Our trek led us into one of the hundreds of finger-like canals that feed into Inle Lake. It is a stunningly beautiful place, with homes on stilts over farmland that somehow grows right into the lake. The lake is fairly large at 44 square miles but the average depth is only five feet.
We saw men up to their chests in water tending to the crops. Women were rowing long sleek canoes filled with vegetables. Inle Lake is known for the “leg rowers,” where men hold a single paddle with one leg, standing on the other leg at the back of the boat, gyrating their body rhythmically to row. It keeps their hands free for fishing and farm work.
While there were certainly some tourists around, Burma kept its “untouristy” streak going strong at Inle Lake. It is serene, unique and still feels relatively untouched.

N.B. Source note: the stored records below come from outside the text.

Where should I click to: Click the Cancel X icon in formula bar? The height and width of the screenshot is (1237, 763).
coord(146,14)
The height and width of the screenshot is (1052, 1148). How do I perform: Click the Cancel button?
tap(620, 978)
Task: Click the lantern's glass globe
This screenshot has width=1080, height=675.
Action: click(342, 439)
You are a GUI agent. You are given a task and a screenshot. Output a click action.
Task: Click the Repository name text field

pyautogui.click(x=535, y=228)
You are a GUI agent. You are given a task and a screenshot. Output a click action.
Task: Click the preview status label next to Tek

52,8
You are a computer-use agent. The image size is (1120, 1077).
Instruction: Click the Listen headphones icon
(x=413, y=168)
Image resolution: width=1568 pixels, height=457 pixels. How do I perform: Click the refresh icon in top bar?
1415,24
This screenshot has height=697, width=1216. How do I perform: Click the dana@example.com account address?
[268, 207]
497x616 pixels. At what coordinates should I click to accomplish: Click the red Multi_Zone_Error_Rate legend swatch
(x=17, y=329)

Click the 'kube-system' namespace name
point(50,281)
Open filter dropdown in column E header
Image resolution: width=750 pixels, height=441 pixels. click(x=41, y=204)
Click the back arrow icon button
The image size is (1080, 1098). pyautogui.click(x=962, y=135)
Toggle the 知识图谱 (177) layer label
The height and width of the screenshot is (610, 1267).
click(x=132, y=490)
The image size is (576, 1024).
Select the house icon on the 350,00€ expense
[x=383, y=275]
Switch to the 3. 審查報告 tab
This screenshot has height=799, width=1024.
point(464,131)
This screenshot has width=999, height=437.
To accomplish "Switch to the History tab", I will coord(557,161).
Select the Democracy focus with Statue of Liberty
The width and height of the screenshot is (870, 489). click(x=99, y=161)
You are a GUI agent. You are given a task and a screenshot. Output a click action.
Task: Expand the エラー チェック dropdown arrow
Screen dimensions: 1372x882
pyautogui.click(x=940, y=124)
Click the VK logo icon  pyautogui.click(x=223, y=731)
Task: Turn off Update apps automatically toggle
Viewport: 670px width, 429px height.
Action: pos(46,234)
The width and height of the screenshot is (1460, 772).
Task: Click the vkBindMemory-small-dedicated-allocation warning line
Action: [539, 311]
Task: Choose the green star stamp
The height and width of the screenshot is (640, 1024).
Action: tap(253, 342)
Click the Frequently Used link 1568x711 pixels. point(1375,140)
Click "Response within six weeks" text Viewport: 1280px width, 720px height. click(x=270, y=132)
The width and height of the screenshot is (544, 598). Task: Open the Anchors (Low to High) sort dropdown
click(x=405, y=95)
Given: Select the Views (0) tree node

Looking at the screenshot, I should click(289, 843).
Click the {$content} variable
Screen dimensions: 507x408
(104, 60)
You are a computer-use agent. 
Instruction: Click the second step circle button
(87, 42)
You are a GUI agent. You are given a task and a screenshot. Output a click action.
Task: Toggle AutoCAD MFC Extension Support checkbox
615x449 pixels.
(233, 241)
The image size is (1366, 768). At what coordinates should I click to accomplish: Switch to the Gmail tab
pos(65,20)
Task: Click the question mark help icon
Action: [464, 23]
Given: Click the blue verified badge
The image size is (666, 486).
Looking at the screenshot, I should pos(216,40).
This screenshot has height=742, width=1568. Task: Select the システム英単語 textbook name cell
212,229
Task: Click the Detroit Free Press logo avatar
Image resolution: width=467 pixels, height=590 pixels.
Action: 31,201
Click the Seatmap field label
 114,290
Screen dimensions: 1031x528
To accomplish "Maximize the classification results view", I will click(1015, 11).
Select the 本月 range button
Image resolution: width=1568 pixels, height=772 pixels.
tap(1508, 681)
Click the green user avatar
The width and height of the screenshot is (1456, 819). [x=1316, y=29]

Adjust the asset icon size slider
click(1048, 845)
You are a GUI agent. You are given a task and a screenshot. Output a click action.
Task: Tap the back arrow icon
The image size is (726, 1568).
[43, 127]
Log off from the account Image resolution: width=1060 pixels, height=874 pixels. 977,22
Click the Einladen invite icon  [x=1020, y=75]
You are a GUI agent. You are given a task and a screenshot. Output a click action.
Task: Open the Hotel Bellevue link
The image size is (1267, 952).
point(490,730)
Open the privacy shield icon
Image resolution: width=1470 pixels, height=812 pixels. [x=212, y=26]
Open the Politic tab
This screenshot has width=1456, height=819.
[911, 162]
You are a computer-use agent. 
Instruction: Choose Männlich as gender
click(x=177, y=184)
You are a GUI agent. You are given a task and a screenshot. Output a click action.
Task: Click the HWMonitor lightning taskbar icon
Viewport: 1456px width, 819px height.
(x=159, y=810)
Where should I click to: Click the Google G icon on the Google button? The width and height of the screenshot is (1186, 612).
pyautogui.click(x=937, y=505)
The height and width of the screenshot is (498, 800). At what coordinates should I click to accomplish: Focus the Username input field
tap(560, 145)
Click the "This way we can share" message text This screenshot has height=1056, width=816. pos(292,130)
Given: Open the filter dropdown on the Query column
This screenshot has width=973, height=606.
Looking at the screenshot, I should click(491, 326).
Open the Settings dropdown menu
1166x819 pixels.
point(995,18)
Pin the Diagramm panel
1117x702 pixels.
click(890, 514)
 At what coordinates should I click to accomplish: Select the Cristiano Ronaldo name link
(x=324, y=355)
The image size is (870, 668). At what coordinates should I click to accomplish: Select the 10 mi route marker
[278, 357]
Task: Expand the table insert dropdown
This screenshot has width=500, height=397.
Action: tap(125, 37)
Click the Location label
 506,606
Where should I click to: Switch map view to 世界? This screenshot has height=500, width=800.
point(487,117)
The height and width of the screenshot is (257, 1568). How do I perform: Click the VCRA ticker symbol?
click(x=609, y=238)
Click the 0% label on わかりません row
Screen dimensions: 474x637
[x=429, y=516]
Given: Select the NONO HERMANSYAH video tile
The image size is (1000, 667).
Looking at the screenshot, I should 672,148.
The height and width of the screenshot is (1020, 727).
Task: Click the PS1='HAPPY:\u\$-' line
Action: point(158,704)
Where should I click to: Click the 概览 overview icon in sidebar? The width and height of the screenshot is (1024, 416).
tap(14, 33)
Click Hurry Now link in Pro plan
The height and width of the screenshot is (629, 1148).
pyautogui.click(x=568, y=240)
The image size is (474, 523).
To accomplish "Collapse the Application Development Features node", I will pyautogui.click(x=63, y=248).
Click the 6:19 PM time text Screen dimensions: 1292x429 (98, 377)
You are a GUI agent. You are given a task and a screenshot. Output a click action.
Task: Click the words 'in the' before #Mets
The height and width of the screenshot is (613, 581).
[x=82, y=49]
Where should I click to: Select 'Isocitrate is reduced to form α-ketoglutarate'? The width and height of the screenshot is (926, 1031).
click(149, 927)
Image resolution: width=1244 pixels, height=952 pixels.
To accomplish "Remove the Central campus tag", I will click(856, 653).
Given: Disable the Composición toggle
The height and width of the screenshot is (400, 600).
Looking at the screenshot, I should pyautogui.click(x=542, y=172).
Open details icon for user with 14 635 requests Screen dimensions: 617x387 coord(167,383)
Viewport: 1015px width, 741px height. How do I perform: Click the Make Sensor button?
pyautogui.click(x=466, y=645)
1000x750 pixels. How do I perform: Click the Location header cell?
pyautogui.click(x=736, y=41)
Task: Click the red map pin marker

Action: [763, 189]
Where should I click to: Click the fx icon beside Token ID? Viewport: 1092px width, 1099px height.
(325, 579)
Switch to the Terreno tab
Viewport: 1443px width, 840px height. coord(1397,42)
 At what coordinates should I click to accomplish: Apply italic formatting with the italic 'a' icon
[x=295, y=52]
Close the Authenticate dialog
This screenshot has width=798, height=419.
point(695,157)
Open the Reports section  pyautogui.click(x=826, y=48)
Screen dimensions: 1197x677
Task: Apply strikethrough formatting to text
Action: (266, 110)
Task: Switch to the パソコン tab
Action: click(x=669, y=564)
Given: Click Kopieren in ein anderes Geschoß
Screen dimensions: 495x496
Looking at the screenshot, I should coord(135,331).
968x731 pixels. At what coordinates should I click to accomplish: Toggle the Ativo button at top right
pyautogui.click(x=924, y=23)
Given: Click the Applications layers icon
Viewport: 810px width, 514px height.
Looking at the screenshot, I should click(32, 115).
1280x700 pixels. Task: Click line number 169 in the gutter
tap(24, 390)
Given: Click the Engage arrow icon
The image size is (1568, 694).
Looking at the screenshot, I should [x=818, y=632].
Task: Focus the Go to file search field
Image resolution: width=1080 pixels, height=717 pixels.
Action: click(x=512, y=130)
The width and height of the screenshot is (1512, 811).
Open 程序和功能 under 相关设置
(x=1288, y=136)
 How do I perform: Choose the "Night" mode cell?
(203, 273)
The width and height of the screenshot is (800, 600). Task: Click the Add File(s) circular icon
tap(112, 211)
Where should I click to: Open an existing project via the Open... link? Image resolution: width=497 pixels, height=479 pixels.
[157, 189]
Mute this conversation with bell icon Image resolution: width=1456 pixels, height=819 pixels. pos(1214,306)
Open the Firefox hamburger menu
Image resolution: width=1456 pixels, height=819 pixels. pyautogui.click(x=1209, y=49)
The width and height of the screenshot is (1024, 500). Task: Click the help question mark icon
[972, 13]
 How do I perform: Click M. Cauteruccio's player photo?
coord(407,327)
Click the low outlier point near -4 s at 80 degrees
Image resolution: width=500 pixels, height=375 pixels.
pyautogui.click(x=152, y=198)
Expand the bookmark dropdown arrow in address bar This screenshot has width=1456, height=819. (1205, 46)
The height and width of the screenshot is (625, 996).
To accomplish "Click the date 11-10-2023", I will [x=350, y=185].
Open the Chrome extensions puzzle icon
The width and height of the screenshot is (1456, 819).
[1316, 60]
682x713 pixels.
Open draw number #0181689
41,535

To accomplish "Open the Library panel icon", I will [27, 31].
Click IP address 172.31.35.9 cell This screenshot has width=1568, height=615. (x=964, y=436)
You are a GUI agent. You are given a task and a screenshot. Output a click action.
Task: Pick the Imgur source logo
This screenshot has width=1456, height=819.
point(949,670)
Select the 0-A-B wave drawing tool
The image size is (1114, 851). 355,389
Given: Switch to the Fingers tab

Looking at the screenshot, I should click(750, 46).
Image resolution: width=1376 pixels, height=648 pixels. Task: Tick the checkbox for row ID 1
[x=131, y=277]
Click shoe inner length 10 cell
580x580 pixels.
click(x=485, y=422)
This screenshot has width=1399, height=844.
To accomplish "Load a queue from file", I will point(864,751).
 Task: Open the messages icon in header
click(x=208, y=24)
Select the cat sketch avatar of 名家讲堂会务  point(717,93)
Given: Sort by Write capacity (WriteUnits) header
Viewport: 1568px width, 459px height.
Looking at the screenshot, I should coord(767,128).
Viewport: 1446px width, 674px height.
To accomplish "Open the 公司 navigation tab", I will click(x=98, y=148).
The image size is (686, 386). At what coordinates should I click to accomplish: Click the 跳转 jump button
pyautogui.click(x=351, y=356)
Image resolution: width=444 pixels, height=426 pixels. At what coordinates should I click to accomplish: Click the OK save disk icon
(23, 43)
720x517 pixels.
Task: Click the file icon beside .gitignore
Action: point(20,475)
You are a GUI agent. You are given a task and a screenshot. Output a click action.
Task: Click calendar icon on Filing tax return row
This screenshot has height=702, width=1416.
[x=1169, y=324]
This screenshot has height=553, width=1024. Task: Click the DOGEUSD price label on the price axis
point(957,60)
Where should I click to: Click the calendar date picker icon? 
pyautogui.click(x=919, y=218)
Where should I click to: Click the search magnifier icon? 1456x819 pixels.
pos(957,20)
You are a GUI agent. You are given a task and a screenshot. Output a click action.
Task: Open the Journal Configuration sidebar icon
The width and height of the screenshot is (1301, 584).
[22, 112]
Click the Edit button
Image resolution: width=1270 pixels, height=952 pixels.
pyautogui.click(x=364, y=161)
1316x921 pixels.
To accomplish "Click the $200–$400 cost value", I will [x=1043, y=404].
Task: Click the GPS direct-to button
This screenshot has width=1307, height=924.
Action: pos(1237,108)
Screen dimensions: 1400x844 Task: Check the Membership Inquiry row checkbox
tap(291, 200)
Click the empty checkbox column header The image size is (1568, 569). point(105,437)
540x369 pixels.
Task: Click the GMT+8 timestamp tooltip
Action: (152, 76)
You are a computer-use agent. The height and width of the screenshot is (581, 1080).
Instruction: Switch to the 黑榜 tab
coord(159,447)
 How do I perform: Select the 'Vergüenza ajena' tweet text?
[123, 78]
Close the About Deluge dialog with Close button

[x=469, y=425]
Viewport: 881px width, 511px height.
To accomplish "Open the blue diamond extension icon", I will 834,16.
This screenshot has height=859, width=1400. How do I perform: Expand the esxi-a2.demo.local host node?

We stayed at the Golden Island Cottages 2 which was fantastic. It was our “splurge” in Burma at $80 a night. It is centrally located on the lake and all the rooms are private cottages on stilts over the water, with open lake views on one side and the bordering hills on the other. An amazing place to stay.
Unfortunately… Inle Lake was the only place I got sick during our three months on the road (I think my large intestine was trying to eat my small intestine but only for 24 hours). Nonetheless, the place was still unquestionably a highlight of the trip.